Exercise objective: Change "share icon" to "sharing icon" in the data, covering everything from the line containing "This screenshot has width=1568, height=497." down to the line containing "Looking at the screenshot, I should point(521,425).", and give back only those lines with nothing else altered.

Rows:
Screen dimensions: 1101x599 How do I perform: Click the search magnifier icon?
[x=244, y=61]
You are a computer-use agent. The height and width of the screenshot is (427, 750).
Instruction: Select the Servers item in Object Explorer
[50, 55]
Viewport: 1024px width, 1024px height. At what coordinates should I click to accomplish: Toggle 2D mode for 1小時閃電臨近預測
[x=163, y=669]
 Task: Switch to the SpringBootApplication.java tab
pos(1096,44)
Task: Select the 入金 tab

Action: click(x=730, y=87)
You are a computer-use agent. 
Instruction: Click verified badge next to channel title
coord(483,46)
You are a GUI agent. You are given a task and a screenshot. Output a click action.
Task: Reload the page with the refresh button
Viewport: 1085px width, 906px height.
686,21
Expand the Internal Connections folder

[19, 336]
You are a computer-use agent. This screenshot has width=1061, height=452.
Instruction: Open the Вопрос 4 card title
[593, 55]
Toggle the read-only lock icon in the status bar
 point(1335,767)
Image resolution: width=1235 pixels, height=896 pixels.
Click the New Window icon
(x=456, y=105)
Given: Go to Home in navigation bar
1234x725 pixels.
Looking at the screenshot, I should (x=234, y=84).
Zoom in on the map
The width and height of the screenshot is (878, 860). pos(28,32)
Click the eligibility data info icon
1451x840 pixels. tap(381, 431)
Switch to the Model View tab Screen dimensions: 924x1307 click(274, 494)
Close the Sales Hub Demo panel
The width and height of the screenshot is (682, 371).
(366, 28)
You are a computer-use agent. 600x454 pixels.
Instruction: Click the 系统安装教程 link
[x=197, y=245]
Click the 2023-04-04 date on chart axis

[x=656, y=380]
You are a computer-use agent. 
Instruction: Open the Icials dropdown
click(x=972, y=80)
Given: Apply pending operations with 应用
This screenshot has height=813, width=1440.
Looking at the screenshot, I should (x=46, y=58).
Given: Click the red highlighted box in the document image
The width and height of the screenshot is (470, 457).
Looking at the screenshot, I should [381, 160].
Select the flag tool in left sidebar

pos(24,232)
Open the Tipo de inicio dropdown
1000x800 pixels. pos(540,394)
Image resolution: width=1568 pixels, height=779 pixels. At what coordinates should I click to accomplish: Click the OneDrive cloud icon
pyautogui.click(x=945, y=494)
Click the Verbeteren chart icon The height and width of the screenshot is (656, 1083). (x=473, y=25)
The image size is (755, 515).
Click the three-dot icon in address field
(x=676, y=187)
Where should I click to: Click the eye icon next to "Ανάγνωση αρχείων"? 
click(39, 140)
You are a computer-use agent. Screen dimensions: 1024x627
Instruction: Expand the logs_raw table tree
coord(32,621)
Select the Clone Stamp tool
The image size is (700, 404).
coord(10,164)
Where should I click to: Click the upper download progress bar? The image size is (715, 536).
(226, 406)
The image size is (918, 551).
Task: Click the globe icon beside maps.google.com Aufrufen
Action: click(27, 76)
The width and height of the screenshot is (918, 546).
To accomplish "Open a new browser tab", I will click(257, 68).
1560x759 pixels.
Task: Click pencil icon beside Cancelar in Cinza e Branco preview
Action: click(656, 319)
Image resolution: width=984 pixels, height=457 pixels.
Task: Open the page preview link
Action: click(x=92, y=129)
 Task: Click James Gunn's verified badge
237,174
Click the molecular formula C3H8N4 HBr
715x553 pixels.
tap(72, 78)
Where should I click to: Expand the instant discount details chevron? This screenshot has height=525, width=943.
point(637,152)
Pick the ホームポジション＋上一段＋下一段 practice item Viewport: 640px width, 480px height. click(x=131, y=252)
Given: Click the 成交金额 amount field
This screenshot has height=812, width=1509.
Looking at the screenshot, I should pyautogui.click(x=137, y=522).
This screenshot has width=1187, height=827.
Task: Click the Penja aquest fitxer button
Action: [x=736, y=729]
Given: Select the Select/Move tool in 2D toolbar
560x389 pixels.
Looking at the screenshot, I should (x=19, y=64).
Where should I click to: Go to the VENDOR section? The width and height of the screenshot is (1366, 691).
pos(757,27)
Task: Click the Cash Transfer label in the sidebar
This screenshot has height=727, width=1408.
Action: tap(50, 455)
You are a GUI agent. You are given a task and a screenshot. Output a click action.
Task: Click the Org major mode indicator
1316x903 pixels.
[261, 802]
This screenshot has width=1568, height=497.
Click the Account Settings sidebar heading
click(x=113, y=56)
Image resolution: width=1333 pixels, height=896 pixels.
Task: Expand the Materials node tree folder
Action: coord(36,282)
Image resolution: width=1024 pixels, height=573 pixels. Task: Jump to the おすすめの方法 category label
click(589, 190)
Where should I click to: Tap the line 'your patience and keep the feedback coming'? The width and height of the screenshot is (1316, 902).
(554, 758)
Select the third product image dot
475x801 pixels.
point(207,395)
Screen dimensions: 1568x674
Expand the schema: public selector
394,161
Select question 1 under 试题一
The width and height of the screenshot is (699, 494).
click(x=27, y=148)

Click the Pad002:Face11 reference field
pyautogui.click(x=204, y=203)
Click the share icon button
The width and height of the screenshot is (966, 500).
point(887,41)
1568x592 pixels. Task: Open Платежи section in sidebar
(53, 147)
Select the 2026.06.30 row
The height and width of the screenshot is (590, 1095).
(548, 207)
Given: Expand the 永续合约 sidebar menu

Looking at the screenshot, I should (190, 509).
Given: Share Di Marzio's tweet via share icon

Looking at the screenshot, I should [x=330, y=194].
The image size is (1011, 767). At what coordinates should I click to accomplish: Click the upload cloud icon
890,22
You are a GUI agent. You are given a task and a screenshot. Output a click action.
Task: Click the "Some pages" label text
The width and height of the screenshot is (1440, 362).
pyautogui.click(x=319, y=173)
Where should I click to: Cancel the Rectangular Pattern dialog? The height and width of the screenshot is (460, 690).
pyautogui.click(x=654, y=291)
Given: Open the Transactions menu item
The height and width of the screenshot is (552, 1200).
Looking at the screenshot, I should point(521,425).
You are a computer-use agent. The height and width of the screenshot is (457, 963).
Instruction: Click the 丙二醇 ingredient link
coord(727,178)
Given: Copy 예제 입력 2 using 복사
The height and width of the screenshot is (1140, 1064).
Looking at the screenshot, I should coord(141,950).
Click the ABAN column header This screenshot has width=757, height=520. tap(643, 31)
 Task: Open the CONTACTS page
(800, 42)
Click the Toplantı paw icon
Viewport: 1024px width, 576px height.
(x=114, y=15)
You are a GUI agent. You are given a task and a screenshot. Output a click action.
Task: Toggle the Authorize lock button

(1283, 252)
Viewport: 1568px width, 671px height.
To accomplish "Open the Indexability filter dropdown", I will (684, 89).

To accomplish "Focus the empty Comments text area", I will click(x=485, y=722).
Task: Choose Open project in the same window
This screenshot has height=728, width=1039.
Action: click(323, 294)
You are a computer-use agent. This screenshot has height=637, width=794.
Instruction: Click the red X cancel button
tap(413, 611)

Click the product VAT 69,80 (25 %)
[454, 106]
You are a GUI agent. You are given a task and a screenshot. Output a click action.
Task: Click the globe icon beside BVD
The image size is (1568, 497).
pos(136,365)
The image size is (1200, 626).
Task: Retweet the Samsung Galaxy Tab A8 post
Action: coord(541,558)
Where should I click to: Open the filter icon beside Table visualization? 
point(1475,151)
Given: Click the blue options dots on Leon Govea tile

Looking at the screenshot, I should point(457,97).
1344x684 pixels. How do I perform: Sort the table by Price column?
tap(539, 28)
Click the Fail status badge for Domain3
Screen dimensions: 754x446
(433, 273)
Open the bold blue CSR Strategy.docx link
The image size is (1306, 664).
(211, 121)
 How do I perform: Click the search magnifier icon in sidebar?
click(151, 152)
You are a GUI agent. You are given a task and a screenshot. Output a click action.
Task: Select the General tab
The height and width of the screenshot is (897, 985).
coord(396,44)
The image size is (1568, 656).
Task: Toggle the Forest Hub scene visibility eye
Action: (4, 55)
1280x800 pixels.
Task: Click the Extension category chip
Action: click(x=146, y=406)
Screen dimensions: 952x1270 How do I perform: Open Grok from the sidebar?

Task solution:
This screenshot has width=1568, height=497.
Click the Account Settings sidebar heading
click(x=113, y=56)
Image resolution: width=1333 pixels, height=896 pixels.
Task: Expand the Materials node tree folder
Action: coord(36,282)
Image resolution: width=1024 pixels, height=573 pixels. Task: Jump to the おすすめの方法 category label
click(589, 190)
Where should I click to: Tap the line 'your patience and keep the feedback coming'? The width and height of the screenshot is (1316, 902).
(554, 758)
Select the third product image dot
475x801 pixels.
point(207,395)
Screen dimensions: 1568x674
Expand the schema: public selector
394,161
Select question 1 under 试题一
The width and height of the screenshot is (699, 494).
click(x=27, y=148)

Click the Pad002:Face11 reference field
pyautogui.click(x=204, y=203)
Click the sharing icon button
The width and height of the screenshot is (966, 500).
point(887,41)
1568x592 pixels. Task: Open Платежи section in sidebar
(53, 147)
Select the 2026.06.30 row
The height and width of the screenshot is (590, 1095).
(548, 207)
Given: Expand the 永续合约 sidebar menu

Looking at the screenshot, I should (190, 509).
Given: Share Di Marzio's tweet via sharing icon

Looking at the screenshot, I should [x=330, y=194].
The image size is (1011, 767). At what coordinates should I click to accomplish: Click the upload cloud icon
890,22
You are a GUI agent. You are given a task and a screenshot. Output a click action.
Task: Click the "Some pages" label text
The width and height of the screenshot is (1440, 362).
pyautogui.click(x=319, y=173)
Where should I click to: Cancel the Rectangular Pattern dialog? The height and width of the screenshot is (460, 690).
pyautogui.click(x=654, y=291)
Given: Open the Transactions menu item
The height and width of the screenshot is (552, 1200).
Looking at the screenshot, I should point(521,425).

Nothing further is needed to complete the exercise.